Pining for Kasich; Love/Hating The Don

by Heather Robinson

On the eve of the Pennsylvania primary and four others, with the Keystone State considered the biggest prize, I thought I would share some of what I heard a few weeks ago from voters in Pittsburgh when I visited.

Most pollsters are predicting a big sweep tomorrow for both Trump and Clinton.

That prediction doesn’t surprise me, and echoes much of what I heard. Because I love to talk politics and hear people’s views, I wound up listening to taxi drivers, contractors, and extended family members at some length about the upcoming Pennsylvania primary.

Thanks to my younger brother, I am now blessed with not only a close and loving Jewish-American family of Russian/Hungarian ancestry but a big loving Catholic Italian-American extended family, too.

So I heard a cross section of views.

Most of the Italian-American, Catholic family members with whom I spoke said they are voting for Donald Trump in the primary and plan to vote for him in the general. Some stressed that, while they don’t consistently like him and find his personality abrasive and his remarks offensive at times, they believe he is the only candidate with a chance to beat Hillary come fall.

Another woman I interviewed, Jeanne Bair, retired, of Pittsburgh, said she would vote for Trump for a number of reasons including her belief that Trump “would not allow Sharia law to infiltrate our legal system any further.”

“What I like about him is he tells it like it is,” said Bair. “He is not a left liberal. I am so sick of the left liberals; I think they have absolutely ruined this country.”

She added, “I don’t want Sharia law here though it is here in two states and that is ridiculous. U.S. law should apply to everyone equally. … I think [Trump] has the balls to call a spade a spade.”

She likes what she believes is Trump’s savvy on national security.

“I do like the idea that when someone says, ‘What is your foreign policy?’ he says, ‘There’s no way I’m going to tell you because I don’t want our enemies to know what it is’ … That is good, why forewarn someone?”

But, Bair thinks her candidate would do well to knock off the insults toward women.

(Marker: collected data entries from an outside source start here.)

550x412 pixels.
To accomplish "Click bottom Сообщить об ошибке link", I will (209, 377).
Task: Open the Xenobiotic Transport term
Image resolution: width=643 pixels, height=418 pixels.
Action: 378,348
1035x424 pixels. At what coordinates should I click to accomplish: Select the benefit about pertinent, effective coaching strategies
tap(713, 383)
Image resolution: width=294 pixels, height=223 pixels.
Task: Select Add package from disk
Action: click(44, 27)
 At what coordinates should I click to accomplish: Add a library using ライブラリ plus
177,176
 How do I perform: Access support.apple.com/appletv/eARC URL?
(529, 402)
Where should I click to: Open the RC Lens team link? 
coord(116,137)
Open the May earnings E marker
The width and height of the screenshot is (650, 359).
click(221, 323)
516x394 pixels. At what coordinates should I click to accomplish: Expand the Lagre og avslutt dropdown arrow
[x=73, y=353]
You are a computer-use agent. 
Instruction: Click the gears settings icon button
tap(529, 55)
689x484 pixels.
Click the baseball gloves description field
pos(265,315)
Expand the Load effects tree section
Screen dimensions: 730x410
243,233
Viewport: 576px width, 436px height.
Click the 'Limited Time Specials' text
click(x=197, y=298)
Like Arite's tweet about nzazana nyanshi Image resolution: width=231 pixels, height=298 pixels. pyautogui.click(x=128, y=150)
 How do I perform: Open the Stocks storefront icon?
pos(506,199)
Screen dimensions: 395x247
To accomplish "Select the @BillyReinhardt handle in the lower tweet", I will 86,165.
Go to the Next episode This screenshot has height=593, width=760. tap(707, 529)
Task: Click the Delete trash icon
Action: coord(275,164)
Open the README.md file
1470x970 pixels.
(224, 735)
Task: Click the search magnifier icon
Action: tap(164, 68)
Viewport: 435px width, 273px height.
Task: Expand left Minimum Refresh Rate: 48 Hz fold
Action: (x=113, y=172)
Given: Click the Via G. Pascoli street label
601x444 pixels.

“I’d say, ‘Donald, please stop insulting women.’ Because women like him and want to vote for him, but we don’t want to have to defend the goofy things he sometimes says. He doesn’t need to antagonize women who might otherwise vote for him. He needs to stop that.”

Several other Pittsburghers interviewed at random spots around town professed a preference for Ohio Governor John Kasich – though they expressed doubt he could actually win. One woman who favors him says she is a registered independent.

One Pittsburgh man who works in real estate and is a registered Democrat, who declined to be quoted by name, said he dislikes both Hillary and Bernie.

“I’m not voting for either Hillary or Bernie,” he said. “If I could vote for anyone in the primary it would probably be Kasich.”

The man, who is in his mid-40’s, said he initially found some of Trump’s qualities appealing, pointing to his business acumen. When asked whether he felt there was any truth to the idea that Trump’s business success is exaggerated, or that – as Mitt Romney contended – Trump is a “con artist,” the man said, “Any way you look at it, when you consider the scope of what Trump has done and what he manages, it is impressive.”

But, he added, given Trump’s insults toward various people and his own thin-skinned reactions, “I think Trump has left a lot of people not knowing quite what to think” about how he would perform as a President.

Another couple interviewed at The Porch restaurant in Oakland, the university district where Trump and Chelsea Clinton were both speaking the week before last, said they had voted early for Kasich by absentee ballot. The couple, who are residents of Squirrel Hill, a heavily Jewish neighborhood, said they didn’t wish to be quoted by name.

So, if my completely unscientific survey is any indicator, Pennsylvania – at least Western, Pa. – will go for Trump.

But don’t be surprised if John Kasich makes a slightly stronger showing than predicted in the Keystone State.